THE ASSOCIATION OF DIAGNOSTIC DISCREPANCY AND LENGTH OF STAY, COST OF CARE, AND 30-DAY READMISSION

Monday, October 24, 2011
Poster Board # 15
(Scientific Abstracts should report the results of original research related to diagnostic error in medicine and must contain quantitative or qualitative data. Each abstract should be 400 words or less, have a descriptive title, and the following 4 sections: background, methods, results, and conclusion; may include 1 table or figure. ) Scientific Abstract

Robert McNutt, MD, FACP, Rush University Medical Center, Lagrange, IL

Background:   Diagnosis discrepancy, defined as an admitting ICD-9CM diagnostic code that does not match the discharge diagnosis code, is associated with longer length-of-stay (LOS).  However, the association between diagnosis discrepancy, cost of care, and 30-day readmission rate has not been studied.  In this study, we examined this association and also explored those clincal domains most likely to have a diagnosis discrepancy.

Methods: We used a retrospective, cross-sectional design. The study population was all patients admitted to general internal medicine units between July 2009 and June 2010.  We excluded routine admissions for oncology patients, patients with surgical DRGs, and those with scheduled admissions.  Patients were classified as discrepant if the 3 digit diagnosis code did not match. Outcome measures were: differences in LOS, total direct cost of care as calculated by the hospital’s cost accounting system, and 30-day readmission rate for discrepant and non-discrepant patients.  We fit generalized linear regression models for direct costs and LOS and a binary logistic regression model for 30-day readmission, controlling  for demographics, insurance status, admission source and number of comorbidities.

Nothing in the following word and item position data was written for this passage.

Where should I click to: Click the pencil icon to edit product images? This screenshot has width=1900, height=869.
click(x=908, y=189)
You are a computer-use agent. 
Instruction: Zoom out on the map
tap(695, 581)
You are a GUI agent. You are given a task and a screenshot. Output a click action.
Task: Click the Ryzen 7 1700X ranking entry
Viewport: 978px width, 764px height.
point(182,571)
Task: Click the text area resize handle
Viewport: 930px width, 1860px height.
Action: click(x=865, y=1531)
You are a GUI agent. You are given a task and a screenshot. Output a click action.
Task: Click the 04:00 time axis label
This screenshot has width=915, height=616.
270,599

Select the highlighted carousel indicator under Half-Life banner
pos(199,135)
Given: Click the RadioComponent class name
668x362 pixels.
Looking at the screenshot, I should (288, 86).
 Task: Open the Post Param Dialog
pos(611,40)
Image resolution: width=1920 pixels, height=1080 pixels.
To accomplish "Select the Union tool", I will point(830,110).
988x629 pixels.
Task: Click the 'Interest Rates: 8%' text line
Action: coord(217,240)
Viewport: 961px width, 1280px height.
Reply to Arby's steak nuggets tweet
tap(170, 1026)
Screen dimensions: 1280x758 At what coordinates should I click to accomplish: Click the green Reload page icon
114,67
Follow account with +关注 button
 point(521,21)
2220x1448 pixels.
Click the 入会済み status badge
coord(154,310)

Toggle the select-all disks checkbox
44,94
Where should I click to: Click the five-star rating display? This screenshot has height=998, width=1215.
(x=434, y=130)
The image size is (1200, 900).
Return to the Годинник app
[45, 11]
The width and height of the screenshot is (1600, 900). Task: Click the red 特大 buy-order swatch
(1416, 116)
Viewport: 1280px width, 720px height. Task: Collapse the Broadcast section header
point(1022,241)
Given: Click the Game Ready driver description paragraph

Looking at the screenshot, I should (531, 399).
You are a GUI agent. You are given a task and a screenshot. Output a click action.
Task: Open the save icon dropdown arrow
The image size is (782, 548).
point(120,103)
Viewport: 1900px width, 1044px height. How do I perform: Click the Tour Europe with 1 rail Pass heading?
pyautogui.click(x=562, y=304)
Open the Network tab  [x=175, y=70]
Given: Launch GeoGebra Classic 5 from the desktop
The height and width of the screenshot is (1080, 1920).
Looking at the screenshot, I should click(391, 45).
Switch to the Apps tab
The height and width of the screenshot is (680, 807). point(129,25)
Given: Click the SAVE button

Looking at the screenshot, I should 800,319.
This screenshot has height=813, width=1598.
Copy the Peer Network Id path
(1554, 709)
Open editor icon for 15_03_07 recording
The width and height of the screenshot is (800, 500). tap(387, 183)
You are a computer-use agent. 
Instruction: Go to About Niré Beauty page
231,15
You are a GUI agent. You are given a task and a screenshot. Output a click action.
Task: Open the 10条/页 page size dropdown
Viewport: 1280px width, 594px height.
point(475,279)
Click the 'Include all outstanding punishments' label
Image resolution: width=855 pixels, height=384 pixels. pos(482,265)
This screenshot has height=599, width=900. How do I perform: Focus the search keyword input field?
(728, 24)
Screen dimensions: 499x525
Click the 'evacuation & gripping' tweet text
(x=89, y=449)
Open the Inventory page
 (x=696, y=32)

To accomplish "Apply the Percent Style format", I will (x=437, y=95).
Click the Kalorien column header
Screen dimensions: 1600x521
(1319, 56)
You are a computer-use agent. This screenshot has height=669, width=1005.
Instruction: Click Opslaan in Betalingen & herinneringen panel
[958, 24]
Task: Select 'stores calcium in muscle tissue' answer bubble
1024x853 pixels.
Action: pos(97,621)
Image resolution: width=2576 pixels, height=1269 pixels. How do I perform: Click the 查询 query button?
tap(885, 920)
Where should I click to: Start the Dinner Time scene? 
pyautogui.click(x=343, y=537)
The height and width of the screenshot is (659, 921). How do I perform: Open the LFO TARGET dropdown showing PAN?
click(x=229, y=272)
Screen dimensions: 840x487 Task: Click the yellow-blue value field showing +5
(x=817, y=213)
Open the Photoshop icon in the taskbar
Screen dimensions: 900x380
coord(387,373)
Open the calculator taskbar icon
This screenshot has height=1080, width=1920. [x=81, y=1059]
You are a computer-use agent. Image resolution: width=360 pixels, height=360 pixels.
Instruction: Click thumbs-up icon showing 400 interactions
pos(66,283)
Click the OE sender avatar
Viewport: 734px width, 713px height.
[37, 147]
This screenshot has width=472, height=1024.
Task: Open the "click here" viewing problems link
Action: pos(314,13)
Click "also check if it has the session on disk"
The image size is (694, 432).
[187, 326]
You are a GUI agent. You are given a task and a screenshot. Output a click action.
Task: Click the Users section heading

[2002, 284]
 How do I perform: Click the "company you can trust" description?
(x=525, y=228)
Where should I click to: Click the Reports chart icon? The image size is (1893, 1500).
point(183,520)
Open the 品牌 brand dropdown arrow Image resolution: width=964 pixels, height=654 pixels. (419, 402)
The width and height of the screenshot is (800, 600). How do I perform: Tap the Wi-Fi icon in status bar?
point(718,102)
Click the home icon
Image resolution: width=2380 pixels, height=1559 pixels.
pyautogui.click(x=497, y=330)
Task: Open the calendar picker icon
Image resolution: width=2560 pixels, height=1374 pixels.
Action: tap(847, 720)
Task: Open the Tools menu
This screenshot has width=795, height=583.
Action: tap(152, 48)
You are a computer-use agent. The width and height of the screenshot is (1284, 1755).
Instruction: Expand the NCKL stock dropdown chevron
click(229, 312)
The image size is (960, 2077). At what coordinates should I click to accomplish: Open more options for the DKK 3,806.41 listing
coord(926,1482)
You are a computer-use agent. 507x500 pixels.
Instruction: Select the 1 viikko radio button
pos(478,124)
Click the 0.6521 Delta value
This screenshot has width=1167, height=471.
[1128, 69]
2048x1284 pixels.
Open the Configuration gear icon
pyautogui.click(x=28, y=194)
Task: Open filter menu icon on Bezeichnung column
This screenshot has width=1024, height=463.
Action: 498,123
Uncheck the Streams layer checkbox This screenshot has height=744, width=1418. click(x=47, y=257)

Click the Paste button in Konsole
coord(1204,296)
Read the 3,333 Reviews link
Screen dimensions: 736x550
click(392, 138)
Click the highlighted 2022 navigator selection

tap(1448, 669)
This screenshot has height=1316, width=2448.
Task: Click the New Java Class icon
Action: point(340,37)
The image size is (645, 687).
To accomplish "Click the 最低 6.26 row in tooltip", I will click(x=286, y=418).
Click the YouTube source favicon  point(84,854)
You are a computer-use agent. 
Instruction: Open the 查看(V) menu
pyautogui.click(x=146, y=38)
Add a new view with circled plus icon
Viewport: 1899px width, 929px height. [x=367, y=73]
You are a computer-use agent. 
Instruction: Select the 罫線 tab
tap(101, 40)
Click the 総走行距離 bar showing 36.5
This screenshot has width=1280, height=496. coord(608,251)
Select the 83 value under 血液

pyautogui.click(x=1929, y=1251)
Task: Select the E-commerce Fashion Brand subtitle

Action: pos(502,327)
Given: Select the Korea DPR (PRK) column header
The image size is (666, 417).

Results:   Of the 2,390 patients fitting our inclusion criteria, 1,624  (68%) had a diagnosis discrepancy.  Patients with discrepancy had longer LOS (4.2 days vs 3.9 days; p=0.058), cost of care ($4,627 vs $4,090; p=0.003), and 30-day readmission (18% vs 12%, p<0.001).  The proportion of discrepant diagnoses was lowest for patients admitted with neoplastic admitting diagnoses (18%) and highest for respiratory admitting diagnoses (86%). When diagnoses were grouped by clinical category (i.e., digestive) we found that the clinical category changed often; from a low of  44% (digestive  to other [i.e., digestive to respiratory]) to a high of  82% (endocrine to other [i.e., endocrine to infection]).  The adjusted models indicated that diagnosis discrepancy was an independent predictor of all outcomes.

Conclusion: Diagnosis discrepancy is associated with increase LOS, cost of care and readmission at 30 days, and is independent of patient demographics, insurance status, and risk adjustment. Diagnosis discrepancy varies by clinical domain and specific diagnostic entities. Given the high proportion of changes in diagnosis and even clinical category between admitting and discharge diagnoses, our finding most likely reflects diagnostic complexity. Further exploration for causes of diagnosis discrepancy is needed as diagnosis discrepancy is statistically and clinically significantly associated with hospital practice outcome measures.